My name is Erin Novakowski. I’m 22 years old and in the fourth year of my bachelor’s degree at the University of Calgary, where I am double-majoring in English and Political Science. I am also a published writer, a disability activist with an online following of over half a million, and I hope to one day become a high school teacher of Language Arts and Social Studies. I have been a full time power wheelchair user since I was in kindergarten. My disability, called Spinal Muscular Atrophy, is a progressive neuromuscular condition that I was diagnosed with as a toddler. As a result, I require help with most physical tasks such as getting in and out of bed, showering, preparing meals, getting to class, etcetera.
"I have loved learning since I was a little girl."
In high school I was an advanced placement student on honour roll, and I graduated as my class salutatorian. Applying for university was an exciting and stressful time, as it was for all my fellow students. But, I have one very vivid memory from this period of my life that I’d like to share with you. It was in this one single moment that I, an optimistic and motivated 17 year old full of dreams for her future, realized what kind of truly terrifying threat I would live under, every day for the rest of my life.
In one of numerous meetings with home care in preparation for my transition to adult healthcare services, my family was being told that because my care needs are “so extraordinary,” they should expect to have to pay the thousands of dollars monthly not covered by AHS for my care — forever. I asked the homecare employee managing my case what would happen if my family or myself was no longer able to cover that cost, a hauntingly relevant question as my parents are nearly 70, with financial responsibilities and health problems of their own. Without any consideration for the gravity of what I was being told, the worker was quick to answer that I would be placed in an institution.

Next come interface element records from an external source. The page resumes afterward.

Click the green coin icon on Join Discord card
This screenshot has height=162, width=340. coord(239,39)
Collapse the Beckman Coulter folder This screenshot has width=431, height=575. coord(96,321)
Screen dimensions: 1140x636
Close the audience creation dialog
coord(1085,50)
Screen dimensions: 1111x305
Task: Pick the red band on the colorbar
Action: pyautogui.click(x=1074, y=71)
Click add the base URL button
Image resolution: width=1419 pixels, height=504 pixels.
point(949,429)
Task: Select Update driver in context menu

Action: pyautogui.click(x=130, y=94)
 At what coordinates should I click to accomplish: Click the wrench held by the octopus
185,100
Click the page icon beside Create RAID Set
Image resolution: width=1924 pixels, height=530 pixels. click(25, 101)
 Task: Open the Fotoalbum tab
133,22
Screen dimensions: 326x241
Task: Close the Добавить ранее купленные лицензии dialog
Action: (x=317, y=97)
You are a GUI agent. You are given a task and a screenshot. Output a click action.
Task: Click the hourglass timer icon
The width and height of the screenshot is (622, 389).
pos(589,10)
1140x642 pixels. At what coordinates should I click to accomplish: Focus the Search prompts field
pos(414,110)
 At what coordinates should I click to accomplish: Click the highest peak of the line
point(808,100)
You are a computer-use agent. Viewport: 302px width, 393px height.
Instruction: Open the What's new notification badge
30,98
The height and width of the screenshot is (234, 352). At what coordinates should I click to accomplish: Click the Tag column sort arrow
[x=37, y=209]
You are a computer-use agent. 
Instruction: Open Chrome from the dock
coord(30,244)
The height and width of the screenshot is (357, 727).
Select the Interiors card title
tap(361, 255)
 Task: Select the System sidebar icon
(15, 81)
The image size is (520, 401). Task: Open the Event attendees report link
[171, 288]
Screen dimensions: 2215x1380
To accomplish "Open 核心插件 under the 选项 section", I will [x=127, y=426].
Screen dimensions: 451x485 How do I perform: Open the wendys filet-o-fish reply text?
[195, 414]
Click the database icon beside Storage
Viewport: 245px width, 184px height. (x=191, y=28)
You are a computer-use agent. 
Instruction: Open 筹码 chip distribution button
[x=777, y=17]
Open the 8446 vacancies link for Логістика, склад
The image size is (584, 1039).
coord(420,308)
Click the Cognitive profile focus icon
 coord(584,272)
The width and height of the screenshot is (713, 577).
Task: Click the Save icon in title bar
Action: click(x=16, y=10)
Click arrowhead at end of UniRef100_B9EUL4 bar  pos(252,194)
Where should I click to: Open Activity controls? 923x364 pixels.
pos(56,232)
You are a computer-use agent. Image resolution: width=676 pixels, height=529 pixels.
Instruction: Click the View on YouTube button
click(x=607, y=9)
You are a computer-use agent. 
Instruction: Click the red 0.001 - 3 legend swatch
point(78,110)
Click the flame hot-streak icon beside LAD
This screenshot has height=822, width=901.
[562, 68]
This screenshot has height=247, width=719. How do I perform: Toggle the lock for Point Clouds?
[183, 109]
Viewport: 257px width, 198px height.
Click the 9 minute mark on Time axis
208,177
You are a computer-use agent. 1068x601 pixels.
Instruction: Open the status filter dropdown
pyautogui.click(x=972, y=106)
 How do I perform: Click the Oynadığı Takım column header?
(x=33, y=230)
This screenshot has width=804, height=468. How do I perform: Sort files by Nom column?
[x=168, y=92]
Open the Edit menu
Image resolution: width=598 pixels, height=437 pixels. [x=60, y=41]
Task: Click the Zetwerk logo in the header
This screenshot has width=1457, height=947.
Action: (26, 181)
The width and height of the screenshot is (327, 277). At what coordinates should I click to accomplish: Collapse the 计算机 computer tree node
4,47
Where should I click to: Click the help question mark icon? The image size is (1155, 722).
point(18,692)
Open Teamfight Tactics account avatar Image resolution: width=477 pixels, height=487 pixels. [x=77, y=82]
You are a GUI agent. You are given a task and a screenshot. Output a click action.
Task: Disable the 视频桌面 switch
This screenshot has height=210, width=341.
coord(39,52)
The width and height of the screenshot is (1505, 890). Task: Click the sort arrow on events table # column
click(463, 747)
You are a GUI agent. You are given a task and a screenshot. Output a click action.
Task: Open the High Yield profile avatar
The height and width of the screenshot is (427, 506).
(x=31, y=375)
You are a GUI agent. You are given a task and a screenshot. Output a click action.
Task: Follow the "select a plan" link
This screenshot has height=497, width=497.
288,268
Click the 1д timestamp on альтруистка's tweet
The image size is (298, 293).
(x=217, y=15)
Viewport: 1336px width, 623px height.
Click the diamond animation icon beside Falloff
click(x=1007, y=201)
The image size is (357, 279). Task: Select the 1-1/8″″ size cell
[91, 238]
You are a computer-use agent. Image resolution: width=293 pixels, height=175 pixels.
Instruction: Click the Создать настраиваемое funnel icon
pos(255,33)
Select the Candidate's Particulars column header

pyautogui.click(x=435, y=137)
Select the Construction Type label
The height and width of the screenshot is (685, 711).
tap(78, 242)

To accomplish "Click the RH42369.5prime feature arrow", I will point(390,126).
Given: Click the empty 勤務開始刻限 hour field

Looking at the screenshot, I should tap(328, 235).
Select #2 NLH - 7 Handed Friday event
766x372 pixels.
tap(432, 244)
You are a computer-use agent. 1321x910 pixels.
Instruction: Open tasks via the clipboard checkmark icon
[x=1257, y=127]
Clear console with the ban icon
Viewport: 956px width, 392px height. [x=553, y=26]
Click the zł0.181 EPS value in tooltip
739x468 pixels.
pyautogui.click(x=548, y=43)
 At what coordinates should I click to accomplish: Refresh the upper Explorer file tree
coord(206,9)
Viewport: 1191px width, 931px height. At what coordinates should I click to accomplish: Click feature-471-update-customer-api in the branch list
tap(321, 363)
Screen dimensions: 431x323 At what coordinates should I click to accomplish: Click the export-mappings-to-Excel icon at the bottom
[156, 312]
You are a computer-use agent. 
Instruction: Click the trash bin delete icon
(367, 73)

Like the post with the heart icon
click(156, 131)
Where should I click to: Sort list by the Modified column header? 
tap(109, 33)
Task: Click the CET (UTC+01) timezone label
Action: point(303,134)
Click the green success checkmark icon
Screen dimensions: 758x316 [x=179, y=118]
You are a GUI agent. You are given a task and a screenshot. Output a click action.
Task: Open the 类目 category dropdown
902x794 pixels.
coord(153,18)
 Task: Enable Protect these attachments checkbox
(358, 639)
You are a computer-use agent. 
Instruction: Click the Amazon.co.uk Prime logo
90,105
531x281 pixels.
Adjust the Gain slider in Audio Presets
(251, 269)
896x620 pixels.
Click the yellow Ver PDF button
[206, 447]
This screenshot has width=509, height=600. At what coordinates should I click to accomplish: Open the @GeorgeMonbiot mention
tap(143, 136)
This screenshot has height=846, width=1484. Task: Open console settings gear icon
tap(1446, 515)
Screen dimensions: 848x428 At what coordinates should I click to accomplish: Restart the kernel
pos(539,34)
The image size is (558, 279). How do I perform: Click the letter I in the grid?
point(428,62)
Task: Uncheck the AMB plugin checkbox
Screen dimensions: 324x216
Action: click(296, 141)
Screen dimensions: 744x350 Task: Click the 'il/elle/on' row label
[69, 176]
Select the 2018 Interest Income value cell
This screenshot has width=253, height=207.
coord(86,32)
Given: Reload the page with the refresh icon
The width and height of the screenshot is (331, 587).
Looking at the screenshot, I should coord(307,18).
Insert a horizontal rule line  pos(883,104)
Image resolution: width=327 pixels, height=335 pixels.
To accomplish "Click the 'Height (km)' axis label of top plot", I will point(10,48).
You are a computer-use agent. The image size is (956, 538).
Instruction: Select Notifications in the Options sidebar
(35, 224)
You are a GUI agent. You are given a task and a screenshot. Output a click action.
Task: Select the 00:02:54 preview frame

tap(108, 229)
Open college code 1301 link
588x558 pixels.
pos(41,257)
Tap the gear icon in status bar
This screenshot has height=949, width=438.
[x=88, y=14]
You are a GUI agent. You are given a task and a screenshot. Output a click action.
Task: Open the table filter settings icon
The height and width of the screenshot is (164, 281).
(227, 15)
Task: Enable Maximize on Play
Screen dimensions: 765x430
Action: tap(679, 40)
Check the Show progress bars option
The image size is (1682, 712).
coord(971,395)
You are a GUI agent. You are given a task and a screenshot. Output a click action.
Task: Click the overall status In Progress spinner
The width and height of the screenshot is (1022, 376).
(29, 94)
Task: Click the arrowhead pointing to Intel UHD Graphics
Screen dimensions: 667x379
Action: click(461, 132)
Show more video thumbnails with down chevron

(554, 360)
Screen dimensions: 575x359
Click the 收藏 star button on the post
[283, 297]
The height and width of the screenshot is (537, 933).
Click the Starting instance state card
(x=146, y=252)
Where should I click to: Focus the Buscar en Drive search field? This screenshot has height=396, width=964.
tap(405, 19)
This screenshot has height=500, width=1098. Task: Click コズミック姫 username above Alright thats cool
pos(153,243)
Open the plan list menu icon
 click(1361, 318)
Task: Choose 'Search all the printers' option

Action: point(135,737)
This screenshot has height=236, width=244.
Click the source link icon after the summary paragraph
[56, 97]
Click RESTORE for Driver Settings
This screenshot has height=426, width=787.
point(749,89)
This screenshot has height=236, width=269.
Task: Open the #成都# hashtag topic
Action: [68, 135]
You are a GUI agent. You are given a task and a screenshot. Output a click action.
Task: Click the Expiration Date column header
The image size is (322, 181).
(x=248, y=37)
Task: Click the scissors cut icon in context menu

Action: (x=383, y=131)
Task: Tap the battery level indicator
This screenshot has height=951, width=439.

"From that moment on, I could never again manage my care or even think about my future, without being faced with the grim fact that I am alive, getting an education, and active in my community, because of absolute sheer luck."
I live everyday with an acute awareness that if I were born into slightly different conditions, or if anything about my current situation changes, I would no longer have any autonomy over what kind of life I’d live. My passion for supporting my community, my interest in learning and teaching, my inherent value as a human being with friends, family, and a partner who I love—none of these things matter at all under the current system of home care. I am never able to focus on what I could become or what I could contribute, because I must focus on finding thousands of extra dollars every month to keep myself alive.
"Limited resources should not be used as an excuse or justification to dehumanize disabled Albertans. It breaks my heart to think about all the people who, for any one of infinite reasons, were not as lucky as I have been so far."
All the people that have interests, dreams, talents, and goals that will never be recognized, simply because the homecare system—the very branch of government that claims as its goal to “help people remain well, safe and independent”—has failed to help them. My greatest hope is that we can one day live in a world where luck does not determine whether disabled Albertans just like myself will get to experience a comfortable, dignified, independent life. I urge you to help us make this possible, by telling the government that you care about what happens to your fellow Albertans. Tell the government that they must prioritize increased funding to home care services, and reorganize the systems that control the livelihoods of disabled people.